◆ **TASK INPUT**:

^^^^^^^^

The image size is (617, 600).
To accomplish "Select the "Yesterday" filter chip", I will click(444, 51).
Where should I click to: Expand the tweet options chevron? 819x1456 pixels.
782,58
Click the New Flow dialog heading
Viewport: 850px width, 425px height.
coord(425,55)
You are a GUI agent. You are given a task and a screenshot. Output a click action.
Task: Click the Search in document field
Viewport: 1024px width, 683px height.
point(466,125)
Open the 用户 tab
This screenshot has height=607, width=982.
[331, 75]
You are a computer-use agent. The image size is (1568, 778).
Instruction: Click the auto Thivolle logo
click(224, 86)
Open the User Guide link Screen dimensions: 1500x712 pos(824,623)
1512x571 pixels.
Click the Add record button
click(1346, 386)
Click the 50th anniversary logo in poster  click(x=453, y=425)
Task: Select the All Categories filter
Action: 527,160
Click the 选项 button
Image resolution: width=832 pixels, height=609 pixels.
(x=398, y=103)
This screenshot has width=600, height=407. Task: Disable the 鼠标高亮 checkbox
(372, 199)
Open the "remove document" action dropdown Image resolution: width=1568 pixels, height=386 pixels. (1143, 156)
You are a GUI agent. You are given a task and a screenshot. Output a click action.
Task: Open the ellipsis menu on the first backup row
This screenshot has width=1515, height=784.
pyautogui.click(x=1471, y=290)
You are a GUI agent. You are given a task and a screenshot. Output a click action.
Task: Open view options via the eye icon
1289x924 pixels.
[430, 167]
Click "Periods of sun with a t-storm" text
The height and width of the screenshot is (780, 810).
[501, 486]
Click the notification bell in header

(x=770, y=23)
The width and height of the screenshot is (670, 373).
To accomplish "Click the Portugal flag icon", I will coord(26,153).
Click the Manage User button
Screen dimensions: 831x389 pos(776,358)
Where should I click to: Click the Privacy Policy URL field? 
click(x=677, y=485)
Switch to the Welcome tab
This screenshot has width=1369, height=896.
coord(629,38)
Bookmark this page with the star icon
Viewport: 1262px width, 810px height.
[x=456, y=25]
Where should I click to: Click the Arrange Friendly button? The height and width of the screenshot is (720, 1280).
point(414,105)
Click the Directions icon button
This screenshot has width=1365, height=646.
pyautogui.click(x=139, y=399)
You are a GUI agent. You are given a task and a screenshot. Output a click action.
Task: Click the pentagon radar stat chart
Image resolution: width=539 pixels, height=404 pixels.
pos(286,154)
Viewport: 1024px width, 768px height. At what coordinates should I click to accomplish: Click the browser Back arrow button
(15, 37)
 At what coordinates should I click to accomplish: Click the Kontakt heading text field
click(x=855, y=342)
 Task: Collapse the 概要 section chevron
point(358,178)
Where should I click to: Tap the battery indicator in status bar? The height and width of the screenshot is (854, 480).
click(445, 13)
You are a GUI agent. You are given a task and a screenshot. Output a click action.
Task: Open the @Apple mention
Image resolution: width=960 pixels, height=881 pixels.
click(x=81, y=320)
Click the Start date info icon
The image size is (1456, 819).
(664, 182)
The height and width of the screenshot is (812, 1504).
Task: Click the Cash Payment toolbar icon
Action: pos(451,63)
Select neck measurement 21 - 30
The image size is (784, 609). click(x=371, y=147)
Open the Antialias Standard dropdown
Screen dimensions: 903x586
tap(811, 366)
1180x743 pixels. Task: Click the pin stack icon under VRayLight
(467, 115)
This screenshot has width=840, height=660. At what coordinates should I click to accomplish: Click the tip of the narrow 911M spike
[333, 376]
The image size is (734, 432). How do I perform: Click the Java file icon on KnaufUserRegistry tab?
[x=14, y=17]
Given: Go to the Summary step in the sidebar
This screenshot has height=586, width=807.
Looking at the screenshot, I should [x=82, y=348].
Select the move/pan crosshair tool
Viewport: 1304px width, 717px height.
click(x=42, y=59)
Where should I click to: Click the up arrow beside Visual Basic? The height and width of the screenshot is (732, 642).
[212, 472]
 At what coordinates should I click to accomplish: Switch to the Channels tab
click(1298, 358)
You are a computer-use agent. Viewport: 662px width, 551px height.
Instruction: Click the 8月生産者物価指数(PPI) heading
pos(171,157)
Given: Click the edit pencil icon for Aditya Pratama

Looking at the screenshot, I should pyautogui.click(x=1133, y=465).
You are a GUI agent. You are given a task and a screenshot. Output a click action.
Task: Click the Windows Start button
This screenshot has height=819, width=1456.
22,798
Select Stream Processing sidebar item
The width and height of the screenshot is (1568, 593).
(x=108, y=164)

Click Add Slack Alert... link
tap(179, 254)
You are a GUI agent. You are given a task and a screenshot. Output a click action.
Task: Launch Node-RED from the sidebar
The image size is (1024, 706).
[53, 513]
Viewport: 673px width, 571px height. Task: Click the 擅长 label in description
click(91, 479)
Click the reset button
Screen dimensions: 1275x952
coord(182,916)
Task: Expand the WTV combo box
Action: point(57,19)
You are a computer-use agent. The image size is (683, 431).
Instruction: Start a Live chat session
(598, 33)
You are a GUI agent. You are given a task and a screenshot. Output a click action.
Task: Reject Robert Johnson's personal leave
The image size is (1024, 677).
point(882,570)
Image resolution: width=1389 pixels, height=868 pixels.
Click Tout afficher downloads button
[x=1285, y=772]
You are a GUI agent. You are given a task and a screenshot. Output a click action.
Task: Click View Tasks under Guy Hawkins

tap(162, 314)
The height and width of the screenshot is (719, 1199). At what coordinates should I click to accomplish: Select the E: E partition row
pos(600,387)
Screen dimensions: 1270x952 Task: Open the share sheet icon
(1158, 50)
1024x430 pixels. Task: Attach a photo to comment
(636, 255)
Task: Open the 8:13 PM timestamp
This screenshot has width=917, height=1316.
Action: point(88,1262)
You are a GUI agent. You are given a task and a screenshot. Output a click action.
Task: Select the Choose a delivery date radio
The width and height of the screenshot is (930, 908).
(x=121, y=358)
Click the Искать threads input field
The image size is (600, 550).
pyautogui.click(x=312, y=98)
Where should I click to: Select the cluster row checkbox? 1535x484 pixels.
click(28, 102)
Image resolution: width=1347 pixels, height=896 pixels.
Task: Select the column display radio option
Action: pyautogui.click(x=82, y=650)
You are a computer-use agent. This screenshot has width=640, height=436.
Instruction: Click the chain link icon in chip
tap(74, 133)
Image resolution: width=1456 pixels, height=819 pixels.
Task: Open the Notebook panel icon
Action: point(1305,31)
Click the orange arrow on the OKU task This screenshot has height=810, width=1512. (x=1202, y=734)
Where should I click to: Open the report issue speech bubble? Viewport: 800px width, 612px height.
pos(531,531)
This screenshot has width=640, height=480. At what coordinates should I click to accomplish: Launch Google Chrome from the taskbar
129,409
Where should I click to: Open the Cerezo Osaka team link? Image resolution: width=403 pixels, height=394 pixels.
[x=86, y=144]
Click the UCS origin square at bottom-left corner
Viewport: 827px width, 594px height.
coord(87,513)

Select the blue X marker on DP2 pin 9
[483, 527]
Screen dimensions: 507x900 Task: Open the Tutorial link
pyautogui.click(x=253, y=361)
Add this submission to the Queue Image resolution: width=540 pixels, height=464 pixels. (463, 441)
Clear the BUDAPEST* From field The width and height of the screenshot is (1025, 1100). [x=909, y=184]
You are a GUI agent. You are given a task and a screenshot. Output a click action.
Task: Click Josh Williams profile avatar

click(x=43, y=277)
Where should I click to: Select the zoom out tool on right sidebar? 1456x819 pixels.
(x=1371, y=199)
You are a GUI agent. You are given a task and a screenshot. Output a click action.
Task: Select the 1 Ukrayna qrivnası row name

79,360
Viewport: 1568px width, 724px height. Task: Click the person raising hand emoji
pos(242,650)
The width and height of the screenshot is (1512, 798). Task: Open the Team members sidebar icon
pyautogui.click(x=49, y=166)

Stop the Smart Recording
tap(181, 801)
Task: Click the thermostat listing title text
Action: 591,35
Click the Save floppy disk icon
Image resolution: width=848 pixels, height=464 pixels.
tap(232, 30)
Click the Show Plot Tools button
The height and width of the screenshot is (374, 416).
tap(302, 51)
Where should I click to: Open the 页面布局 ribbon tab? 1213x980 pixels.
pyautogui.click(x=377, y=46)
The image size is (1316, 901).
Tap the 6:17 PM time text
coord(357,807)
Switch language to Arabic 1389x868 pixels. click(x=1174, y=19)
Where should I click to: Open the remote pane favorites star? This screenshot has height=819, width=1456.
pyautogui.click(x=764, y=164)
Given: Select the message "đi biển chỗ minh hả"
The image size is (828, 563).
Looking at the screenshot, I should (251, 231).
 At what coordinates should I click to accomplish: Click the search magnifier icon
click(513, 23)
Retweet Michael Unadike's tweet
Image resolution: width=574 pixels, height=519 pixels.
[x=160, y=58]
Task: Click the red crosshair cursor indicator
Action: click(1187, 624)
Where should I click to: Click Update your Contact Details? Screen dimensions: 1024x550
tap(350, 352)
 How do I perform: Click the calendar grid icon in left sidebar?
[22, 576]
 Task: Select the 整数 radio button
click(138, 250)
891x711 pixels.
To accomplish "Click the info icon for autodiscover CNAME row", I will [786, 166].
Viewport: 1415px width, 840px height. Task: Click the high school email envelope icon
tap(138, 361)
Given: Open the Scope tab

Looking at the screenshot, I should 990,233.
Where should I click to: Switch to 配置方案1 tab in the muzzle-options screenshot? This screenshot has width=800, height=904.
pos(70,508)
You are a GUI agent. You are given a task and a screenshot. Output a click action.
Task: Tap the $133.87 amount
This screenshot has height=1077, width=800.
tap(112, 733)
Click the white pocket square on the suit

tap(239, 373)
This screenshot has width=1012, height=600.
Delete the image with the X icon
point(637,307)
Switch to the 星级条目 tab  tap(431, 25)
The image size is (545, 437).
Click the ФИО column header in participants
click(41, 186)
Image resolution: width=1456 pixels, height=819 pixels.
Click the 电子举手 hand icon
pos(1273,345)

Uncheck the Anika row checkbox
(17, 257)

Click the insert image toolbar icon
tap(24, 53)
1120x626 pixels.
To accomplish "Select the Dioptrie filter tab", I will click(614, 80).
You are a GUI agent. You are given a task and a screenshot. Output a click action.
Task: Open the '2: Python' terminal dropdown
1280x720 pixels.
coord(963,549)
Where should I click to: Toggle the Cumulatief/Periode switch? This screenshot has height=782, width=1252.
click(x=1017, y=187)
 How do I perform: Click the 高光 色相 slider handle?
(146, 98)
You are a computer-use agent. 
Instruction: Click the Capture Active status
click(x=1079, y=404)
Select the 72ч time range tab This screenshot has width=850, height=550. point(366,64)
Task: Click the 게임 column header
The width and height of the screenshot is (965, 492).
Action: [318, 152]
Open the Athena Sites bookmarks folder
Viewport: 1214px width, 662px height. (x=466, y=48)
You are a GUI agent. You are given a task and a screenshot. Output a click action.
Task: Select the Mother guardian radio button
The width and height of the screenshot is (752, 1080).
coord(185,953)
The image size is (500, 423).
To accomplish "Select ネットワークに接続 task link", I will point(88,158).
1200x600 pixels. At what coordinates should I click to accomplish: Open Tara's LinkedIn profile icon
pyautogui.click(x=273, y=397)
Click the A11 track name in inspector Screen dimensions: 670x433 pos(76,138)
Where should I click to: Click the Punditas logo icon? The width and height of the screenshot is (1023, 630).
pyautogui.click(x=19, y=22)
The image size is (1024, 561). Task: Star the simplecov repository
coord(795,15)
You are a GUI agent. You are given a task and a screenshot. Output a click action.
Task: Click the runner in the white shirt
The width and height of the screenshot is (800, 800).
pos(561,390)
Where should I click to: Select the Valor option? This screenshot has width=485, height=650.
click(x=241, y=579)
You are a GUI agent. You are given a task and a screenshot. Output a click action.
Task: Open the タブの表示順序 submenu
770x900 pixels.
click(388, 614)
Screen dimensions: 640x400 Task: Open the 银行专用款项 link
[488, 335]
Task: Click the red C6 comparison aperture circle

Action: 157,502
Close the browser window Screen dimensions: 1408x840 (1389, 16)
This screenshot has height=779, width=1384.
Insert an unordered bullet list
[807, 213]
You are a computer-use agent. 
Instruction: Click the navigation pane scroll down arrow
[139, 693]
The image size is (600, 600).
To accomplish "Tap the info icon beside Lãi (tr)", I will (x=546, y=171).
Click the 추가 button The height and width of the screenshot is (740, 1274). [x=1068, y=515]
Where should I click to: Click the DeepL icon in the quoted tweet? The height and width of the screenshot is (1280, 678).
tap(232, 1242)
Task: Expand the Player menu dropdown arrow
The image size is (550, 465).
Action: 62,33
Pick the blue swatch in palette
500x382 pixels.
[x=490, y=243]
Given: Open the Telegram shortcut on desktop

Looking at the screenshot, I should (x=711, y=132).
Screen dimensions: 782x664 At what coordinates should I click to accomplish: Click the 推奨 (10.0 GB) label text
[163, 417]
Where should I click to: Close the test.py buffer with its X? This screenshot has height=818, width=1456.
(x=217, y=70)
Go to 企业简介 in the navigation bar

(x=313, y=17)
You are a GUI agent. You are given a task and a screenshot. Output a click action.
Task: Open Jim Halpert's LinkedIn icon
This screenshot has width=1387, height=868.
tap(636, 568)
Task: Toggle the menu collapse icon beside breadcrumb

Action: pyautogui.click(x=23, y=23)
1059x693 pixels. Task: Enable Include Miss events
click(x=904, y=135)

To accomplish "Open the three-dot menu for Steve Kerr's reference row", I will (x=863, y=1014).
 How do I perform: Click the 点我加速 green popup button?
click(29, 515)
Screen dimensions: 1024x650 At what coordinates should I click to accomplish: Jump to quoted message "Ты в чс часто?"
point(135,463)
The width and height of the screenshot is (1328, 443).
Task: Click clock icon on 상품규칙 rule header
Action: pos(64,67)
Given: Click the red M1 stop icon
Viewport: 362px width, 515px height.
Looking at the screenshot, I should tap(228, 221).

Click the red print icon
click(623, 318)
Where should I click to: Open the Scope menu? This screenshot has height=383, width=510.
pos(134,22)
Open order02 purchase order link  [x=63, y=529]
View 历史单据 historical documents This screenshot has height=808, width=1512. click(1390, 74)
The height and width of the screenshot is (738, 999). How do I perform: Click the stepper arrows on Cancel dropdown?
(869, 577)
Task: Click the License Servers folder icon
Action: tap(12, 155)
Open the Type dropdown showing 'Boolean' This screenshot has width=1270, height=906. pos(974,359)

^^^^^^^^

◆ **EXERCISE REQUIREMENTS**:
Reproduce everything in the material above from the line containing "Select the move/pan crosshair tool" down to the line containing "tap(179, 254)", with both of those lines included.

◆ **RESPONSE FOR THIS EXERCISE**:
Select the move/pan crosshair tool
Viewport: 1304px width, 717px height.
click(x=42, y=59)
Where should I click to: Click the up arrow beside Visual Basic? The height and width of the screenshot is (732, 642).
[212, 472]
 At what coordinates should I click to accomplish: Switch to the Channels tab
click(1298, 358)
You are a computer-use agent. Viewport: 662px width, 551px height.
Instruction: Click the 8月生産者物価指数(PPI) heading
pos(171,157)
Given: Click the edit pencil icon for Aditya Pratama

Looking at the screenshot, I should pyautogui.click(x=1133, y=465).
You are a GUI agent. You are given a task and a screenshot. Output a click action.
Task: Click the Windows Start button
This screenshot has height=819, width=1456.
22,798
Select Stream Processing sidebar item
The width and height of the screenshot is (1568, 593).
(x=108, y=164)

Click Add Slack Alert... link
tap(179, 254)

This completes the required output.